═════ Source excerpt

5.3 Planning checklists
Along with your existing data management plan, checklists are great tools to help guide your discussions as you work through this planning process with your team. Below are some sample checklists, one for each phase of the research cycle. These checklists can be added to or amended and brought to your planning meetings to help your team think through the various data management decisions that need to be made at each phase of your research project.
- Roles and Responsibilities69
- Task Management70
- Documentation71
- Data Collection72
- Data Tracking73
- Data Capture74
- Data Storage and Security75
- Data Cleaning76
- Data Sharing77
5.3.1 Decision-making process
As you move through the remaining chapters of this book, you will begin to learn recommended practices for each phase of the research cycle. Going through each checklist above, you can start to fill in the practices that work for your project for each phase of the study.
This decision-making process is personalized. Borghi and Van Gulick78 view this process as a series of steps that a research team chooses, out of a the many possibilities not chosen. Maybe you won’t always be able to implement the “best practices” but you can decide what is good enough for your team based on motivations, incentives, needs, resources, skill set, and rules and regulations.
For example, one team may collect survey data on paper because their participants are young children, hand enter it into Excel because that is the only tool they have access to, and double enter 20% because they don’t have the capacity to enter more than that. Another team may collect paper data because they are collecting data in the field, hand enter the data into FileMaker because that is the tool their team is familiar with, and double enter 100% because they have the budget and capacity to do that.
Below is a very simplified example of the decision making process, based on the Borghi and Van Gulick79 flow chart. Of course in real life we are often choosing between many more than just two options!
5.3.2 Checklist considerations
It’s important to consider how each team and project are unique as you work through these planning checklists. A technique that might work well for one team, may not work out so well for another. Make sure to consider the following:
- All external requirements
- Do your practices align with the plan laid out in your DMP? If no, you may need to revise your DMP to match your new decisions - remember your DMP is a living document.
- Do your practices meet all other external compliance requirements such as those from your Institutional Review Board, your institutional policies, project partner requirements, or government mandates?
- The skill set of your team
- How does the skill set of your team align with the practices you plan to implement? Will additional training be required?

══════════

Instruction 1:
Reproduce the excerpt on data management planning checklists word for word, in full.
The listing below has no connection to the excerpt on data management planning checklists.

═════ Dataset content

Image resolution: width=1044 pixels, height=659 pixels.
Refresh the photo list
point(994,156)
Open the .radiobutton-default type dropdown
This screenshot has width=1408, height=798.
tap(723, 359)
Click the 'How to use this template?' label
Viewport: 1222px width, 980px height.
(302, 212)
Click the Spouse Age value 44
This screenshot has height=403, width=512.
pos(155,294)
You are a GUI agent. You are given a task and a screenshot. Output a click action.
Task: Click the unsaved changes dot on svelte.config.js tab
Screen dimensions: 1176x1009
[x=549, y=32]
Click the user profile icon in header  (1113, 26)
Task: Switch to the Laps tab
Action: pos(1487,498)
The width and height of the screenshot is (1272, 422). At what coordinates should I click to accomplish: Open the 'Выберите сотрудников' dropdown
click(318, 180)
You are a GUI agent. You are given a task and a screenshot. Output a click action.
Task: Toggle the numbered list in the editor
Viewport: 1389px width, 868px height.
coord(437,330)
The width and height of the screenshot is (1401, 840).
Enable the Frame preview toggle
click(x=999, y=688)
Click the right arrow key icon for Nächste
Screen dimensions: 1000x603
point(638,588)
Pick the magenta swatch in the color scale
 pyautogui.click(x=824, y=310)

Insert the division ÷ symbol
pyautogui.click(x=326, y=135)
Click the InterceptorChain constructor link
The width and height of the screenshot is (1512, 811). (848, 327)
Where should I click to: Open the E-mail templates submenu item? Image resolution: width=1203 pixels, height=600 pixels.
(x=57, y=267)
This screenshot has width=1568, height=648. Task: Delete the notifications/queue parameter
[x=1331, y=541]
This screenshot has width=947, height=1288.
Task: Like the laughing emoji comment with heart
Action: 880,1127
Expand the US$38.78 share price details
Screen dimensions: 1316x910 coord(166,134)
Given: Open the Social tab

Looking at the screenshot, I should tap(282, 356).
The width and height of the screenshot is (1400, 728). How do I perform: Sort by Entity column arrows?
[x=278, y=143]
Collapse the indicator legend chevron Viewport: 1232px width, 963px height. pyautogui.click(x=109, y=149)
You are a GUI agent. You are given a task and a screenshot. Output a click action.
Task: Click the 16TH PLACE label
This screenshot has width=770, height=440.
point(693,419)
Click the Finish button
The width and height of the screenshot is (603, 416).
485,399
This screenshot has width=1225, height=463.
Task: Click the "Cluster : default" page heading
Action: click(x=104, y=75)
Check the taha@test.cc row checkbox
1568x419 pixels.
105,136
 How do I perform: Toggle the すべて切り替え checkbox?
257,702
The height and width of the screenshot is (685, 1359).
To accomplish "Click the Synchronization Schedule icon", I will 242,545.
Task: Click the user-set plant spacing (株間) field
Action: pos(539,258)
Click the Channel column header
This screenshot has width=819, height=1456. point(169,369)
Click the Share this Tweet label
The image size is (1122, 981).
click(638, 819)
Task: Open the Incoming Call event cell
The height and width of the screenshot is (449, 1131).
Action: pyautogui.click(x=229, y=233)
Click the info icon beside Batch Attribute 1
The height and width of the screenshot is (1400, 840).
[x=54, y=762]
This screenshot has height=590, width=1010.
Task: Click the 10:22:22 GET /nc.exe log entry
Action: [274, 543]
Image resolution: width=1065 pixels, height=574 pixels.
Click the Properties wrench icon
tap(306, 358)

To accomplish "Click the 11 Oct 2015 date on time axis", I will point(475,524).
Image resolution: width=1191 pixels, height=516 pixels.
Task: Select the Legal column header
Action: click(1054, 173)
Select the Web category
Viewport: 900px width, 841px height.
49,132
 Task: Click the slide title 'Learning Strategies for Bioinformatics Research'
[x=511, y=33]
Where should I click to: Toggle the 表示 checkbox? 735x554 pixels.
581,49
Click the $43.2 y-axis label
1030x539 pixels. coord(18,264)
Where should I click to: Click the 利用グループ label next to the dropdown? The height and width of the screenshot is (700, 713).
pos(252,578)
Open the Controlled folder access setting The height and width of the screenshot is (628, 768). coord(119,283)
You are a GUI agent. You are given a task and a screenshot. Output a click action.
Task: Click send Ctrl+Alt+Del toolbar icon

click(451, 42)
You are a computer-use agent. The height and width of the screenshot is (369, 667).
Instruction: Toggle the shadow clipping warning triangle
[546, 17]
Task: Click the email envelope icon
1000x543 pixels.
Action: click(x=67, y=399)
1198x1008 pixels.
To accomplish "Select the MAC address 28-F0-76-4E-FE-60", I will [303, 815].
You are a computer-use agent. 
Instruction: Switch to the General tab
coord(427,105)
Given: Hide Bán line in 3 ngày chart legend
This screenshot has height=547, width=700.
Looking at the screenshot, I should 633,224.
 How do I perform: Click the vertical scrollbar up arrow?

══════════

Instruction 2:
Convert the lines of the listing, from the line containing "1198x1008 pixels." through the final line of the listing, into a JSON list of strings with one string per line, omitting blank lines.

Result 1:
5.3 Planning checklists
Along with your existing data management plan, checklists are great tools to help guide your discussions as you work through this planning process with your team. Below are some sample checklists, one for each phase of the research cycle. These checklists can be added to or amended and brought to your planning meetings to help your team think through the various data management decisions that need to be made at each phase of your research project.
- Roles and Responsibilities69
- Task Management70
- Documentation71
- Data Collection72
- Data Tracking73
- Data Capture74
- Data Storage and Security75
- Data Cleaning76
- Data Sharing77
5.3.1 Decision-making process
As you move through the remaining chapters of this book, you will begin to learn recommended practices for each phase of the research cycle. Going through each checklist above, you can start to fill in the practices that work for your project for each phase of the study.
This decision-making process is personalized. Borghi and Van Gulick78 view this process as a series of steps that a research team chooses, out of a the many possibilities not chosen. Maybe you won’t always be able to implement the “best practices” but you can decide what is good enough for your team based on motivations, incentives, needs, resources, skill set, and rules and regulations.
For example, one team may collect survey data on paper because their participants are young children, hand enter it into Excel because that is the only tool they have access to, and double enter 20% because they don’t have the capacity to enter more than that. Another team may collect paper data because they are collecting data in the field, hand enter the data into FileMaker because that is the tool their team is familiar with, and double enter 100% because they have the budget and capacity to do that.
Below is a very simplified example of the decision making process, based on the Borghi and Van Gulick79 flow chart. Of course in real life we are often choosing between many more than just two options!
5.3.2 Checklist considerations
It’s important to consider how each team and project are unique as you work through these planning checklists. A technique that might work well for one team, may not work out so well for another. Make sure to consider the following:
- All external requirements
- Do your practices align with the plan laid out in your DMP? If no, you may need to revise your DMP to match your new decisions - remember your DMP is a living document.
- Do your practices meet all other external compliance requirements such as those from your Institutional Review Board, your institutional policies, project partner requirements, or government mandates?
- The skill set of your team
- How does the skill set of your team align with the practices you plan to implement? Will additional training be required?

Result 2:
[
  "1198x1008 pixels.",
  "To accomplish \"Select the MAC address 28-F0-76-4E-FE-60\", I will [303, 815].",
  "You are a computer-use agent. ",
  "Instruction: Switch to the General tab",
  "coord(427,105)",
  "Given: Hide Bán line in 3 ngày chart legend",
  "This screenshot has height=547, width=700.",
  "Looking at the screenshot, I should 633,224.",
  " How do I perform: Click the vertical scrollbar up arrow?"
]